【侍ジャパン】奇跡“18番目の男”-運命に導かれた牧秀悟 DeNAスカウトが20年ドラフトを述懐

 第6回WBCで2度目の連覇を目指す日本代表「侍ジャパン」。侍戦士たちの原点、素顔に迫る「侍外伝」の第6回はDeNA・牧秀悟内野手(27)だ。2020年度ドラフト2位で獲得した「奇跡のドラフト」を、担当スカウトの河原隆一アマスカウトグループリーダー(54)が述懐。運命に導かれた牧のストーリーをひもとく。

 ドラフトとはタイミング、人との縁だ。2020年10月26日。河原スカウトは会場内で、固唾(かたず)をのんで見守っていた。

 この年のドラフトは早川隆久投手(早大-楽天)、佐藤輝明内野手(近大-阪神)が投打の目玉だった。DeNAはまず、本格派右腕の獲得を最優先に、明大のエースだった入江大生投手を一本釣り。単独1位指名に成功した。

 牧については「能力的には1位評価」と野手トップの位置付けだった。「広角に打てる長打力。二塁打以上が打てるのでOPS(出塁率+長打率)が稼げる。コンタクト能力が高いうえに、選球眼もいい」。担当としてほれ込んでいた河原スカウトは、会議でも牧を推した。「絶対欲しいと思っていた。活躍する姿がイメージできた」。獲得を熱望したが、この年のDeNAのウェーバー順は全体で18番目。「2位ではもう、残ってないと思った。1位で指名されるのではという見立てだった」。ところが、予期せぬドラマが生まれた。

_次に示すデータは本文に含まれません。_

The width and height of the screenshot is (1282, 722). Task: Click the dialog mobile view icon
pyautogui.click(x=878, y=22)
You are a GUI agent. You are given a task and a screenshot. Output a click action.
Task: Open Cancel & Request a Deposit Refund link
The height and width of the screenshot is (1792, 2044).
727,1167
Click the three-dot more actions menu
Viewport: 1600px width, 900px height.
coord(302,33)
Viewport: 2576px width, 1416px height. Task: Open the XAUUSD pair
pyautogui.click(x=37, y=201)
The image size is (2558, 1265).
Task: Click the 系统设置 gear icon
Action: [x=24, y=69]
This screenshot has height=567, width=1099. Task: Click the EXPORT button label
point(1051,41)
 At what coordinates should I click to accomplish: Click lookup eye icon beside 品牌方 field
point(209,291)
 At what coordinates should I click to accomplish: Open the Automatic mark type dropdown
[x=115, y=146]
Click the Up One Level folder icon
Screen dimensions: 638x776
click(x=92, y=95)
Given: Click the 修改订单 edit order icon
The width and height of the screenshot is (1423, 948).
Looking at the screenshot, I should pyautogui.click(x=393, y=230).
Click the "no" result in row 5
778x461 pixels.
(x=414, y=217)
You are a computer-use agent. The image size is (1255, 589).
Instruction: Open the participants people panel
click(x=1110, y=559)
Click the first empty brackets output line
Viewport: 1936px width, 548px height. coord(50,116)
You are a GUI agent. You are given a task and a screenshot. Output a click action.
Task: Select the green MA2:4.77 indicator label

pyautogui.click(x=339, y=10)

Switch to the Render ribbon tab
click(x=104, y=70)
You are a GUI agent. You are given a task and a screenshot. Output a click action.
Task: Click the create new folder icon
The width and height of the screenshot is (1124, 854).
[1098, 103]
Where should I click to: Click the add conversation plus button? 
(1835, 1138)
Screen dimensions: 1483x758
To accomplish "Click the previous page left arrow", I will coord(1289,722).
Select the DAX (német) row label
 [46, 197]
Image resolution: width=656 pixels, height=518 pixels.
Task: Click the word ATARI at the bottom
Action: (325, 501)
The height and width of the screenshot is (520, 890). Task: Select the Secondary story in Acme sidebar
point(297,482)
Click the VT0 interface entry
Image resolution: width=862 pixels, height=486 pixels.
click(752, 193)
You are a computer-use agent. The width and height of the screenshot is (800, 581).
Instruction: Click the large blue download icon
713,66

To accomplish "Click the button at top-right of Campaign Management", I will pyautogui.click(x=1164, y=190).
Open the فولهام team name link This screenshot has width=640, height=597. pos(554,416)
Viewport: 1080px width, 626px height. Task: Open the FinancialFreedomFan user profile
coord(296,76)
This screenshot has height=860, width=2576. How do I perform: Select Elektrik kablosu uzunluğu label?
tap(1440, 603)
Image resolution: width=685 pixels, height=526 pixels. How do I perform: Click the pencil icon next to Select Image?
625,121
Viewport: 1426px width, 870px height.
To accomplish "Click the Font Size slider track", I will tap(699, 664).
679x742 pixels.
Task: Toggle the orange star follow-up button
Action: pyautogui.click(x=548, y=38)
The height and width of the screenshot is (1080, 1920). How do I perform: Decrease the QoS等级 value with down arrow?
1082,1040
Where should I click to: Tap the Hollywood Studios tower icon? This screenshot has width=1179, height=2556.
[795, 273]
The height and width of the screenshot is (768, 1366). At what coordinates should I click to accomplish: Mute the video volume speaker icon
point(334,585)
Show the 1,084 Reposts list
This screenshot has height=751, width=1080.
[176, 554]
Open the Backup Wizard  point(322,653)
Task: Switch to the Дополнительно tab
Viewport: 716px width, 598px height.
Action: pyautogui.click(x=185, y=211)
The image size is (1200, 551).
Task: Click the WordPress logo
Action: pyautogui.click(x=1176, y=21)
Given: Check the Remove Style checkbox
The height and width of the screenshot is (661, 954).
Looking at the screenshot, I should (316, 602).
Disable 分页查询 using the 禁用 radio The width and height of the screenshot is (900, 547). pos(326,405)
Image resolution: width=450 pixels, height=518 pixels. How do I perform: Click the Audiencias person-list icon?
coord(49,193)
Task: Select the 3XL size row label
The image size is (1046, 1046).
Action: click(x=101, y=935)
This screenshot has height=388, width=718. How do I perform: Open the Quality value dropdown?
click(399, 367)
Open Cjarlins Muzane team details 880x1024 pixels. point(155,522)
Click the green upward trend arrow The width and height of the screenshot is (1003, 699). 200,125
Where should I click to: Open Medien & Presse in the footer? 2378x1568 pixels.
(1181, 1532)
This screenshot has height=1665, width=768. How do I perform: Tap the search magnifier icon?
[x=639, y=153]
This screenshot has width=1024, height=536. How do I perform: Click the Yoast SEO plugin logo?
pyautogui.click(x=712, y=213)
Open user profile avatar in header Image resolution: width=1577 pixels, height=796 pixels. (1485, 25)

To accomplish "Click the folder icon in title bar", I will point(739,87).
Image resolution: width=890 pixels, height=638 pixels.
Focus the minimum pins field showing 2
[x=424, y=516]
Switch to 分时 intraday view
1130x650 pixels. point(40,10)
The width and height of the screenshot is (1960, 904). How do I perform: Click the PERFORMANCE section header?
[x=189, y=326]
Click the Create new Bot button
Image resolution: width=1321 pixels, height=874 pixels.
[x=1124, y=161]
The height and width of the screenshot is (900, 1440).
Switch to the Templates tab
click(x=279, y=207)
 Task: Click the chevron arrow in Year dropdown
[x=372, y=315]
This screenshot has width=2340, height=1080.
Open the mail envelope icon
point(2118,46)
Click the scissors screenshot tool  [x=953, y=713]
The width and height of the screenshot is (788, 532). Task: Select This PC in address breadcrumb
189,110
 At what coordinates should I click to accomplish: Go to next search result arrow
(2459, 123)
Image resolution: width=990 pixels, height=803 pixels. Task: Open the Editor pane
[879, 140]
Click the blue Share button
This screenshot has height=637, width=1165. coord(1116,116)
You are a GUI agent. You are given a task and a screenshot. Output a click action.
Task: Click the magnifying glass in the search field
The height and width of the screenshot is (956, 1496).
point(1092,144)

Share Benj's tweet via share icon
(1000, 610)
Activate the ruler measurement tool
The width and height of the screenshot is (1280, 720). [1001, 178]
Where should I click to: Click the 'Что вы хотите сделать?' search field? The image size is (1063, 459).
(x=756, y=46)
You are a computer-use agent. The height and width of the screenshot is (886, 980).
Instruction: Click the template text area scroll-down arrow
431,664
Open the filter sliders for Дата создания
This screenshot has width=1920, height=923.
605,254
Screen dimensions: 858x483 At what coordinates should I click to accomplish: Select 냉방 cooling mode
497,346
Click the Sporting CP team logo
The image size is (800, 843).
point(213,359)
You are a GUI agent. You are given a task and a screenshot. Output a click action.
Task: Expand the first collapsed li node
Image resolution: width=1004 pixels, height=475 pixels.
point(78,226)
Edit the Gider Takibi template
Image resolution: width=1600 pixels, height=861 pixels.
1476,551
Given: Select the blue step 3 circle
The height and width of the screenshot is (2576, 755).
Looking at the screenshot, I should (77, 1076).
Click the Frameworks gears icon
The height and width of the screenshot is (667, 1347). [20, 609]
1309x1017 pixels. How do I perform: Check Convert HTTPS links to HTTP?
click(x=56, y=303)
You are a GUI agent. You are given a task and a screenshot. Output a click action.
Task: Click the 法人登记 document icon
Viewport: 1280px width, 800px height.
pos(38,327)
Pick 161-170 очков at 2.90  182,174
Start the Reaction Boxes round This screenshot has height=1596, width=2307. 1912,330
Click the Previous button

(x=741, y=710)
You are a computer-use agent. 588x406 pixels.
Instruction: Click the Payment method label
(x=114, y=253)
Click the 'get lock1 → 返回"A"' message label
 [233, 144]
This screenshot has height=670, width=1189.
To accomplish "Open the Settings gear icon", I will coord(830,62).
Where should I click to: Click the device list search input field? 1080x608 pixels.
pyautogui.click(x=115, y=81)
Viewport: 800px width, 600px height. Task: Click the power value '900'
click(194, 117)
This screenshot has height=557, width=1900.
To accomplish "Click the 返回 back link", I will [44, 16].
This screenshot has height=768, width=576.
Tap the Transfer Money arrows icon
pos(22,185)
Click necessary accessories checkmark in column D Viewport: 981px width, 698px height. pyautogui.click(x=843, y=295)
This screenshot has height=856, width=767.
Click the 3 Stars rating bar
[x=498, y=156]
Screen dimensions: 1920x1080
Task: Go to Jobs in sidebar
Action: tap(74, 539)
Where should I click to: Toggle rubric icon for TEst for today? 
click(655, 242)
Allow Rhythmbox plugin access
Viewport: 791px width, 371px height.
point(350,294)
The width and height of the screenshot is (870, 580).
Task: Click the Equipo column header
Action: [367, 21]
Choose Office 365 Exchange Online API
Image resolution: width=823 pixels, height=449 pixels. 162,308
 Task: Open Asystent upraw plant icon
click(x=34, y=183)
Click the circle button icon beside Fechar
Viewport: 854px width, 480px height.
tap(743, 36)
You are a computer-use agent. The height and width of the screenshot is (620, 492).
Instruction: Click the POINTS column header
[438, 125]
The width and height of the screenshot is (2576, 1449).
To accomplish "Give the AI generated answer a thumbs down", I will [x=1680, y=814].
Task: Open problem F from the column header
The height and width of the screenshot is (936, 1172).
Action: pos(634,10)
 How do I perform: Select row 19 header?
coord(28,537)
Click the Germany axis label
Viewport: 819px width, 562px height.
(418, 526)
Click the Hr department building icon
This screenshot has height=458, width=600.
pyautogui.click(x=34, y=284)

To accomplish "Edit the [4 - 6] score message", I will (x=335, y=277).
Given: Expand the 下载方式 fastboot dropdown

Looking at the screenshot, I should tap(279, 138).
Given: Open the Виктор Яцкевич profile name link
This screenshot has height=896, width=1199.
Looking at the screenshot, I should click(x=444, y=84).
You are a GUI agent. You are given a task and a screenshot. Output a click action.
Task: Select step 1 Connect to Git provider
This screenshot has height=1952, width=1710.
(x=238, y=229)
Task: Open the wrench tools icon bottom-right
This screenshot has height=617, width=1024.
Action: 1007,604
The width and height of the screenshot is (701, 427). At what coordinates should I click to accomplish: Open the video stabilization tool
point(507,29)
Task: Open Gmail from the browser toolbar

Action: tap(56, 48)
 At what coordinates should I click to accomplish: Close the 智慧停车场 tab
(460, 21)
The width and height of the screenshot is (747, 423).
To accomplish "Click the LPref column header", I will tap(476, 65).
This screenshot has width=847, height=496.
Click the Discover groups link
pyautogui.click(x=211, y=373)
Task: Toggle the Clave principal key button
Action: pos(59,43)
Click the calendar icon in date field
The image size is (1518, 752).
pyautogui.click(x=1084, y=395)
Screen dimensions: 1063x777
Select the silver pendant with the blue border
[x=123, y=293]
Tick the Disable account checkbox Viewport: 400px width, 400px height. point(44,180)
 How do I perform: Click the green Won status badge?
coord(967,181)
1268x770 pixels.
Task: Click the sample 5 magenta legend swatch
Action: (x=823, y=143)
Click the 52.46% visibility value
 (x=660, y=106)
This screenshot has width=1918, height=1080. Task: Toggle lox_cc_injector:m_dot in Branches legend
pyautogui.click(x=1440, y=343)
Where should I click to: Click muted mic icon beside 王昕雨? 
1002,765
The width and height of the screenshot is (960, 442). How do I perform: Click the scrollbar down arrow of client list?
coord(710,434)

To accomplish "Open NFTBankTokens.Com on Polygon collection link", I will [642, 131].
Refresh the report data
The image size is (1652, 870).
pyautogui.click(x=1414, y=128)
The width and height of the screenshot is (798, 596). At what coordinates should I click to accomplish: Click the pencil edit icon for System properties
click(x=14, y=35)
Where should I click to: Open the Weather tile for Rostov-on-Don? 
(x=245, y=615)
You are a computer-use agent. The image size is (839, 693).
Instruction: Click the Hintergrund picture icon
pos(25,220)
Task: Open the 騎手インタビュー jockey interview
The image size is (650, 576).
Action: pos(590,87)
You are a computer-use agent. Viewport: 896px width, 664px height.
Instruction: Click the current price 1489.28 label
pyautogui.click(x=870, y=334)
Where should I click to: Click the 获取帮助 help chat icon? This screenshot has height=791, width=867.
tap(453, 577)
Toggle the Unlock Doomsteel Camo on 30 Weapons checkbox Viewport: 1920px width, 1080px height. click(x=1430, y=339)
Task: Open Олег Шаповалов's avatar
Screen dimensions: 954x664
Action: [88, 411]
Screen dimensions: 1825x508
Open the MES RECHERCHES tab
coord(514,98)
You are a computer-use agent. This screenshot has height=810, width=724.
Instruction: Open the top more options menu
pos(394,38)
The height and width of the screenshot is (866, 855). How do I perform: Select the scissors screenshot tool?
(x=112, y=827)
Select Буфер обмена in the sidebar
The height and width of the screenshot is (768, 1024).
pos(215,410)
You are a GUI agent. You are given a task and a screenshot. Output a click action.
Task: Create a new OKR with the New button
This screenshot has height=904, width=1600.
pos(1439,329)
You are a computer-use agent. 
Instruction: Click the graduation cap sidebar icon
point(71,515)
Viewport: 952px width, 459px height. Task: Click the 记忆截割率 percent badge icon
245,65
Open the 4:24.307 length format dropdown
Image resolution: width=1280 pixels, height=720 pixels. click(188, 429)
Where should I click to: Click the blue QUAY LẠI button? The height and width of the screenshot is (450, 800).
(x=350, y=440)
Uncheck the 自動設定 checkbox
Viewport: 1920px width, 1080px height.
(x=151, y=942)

 外れ1位で、西武が同じ右打ちの内野手である渡部健人内野手(桐蔭横浜大-前西武)、ソフトバンクが井上朋也内野手(花咲徳栄高-ソフトバンク)をそれぞれ指名。まだ、牧は残っていた。「ソフトバンクは、松田(宣浩)選手の年齢が上がってきていて、その後釜として牧にいくんじゃないかなという見立てだった。でも高校生にいったので、まさか本当に残っているとは思わなかった」。

 祈りが通じたのか、2巡目に突入し、先んじたウェーバー順の5球団から、牧の名が呼ばれることはなかった。DeNAは、牧を“18番目の男”として満を持して指名。「1位で評価していた2人を取れたドラフトだった」(河原スカウト)。運命に導かれた、まさに「奇跡」だった。

 実は伏線のごとく、ハマに縁があった。その年の3月のプロアマ交流試合で、牧を擁した中大はDeNA2軍と対戦。河原スカウトは、当時2軍監督だった三浦大輔氏に、アマ屈指の強打者として牧の事前情報を伝えていた。試合では火を噴くような痛烈な二塁打を放ち、強いインパクトを残した牧を見て、三浦氏も「いいバッターやな」と目を細めていたという。そんな同氏はその年のオフに1軍監督に昇格。牧のルーキーイヤーと同時に歩むことになるのも、何かの巡り合わせだった。

 21年は世界的な新型コロナウイルスの感染拡大で外国人選手の来日が遅れ、開幕に間に合わなかった。ソト(現ロッテ)の不在で空いた一塁に抜てきされたのが、牧だった。チャンスをつかみ、新人にして一躍欠かせない戦力となった。牧秀悟とは、そんな強運を持っている男だ。

 さらに「明るいキャラクターが、ベイスターズのチームカラーや環境にも合った」と河原スカウト。IT企業を親会社とするエンタメ性豊かな風土が、陽気な牧に合致した。すぐにチームに溶けこみ、持てる素質を存分に発揮。得意のダンスを球団発信の動画やイベントでいとわず披露するなど、DeNAの宝となるべく生まれてきた、紛れもないスターだ。

 類いまれな強運を持つ背番号2。2大会連続の代表入りで、今回は大谷や鈴木、吉田のメジャー組に交じり、数少ないNPB組としてスタメンを張る。その満ちた心技体が、世界連覇へ欠かせないピースとなる。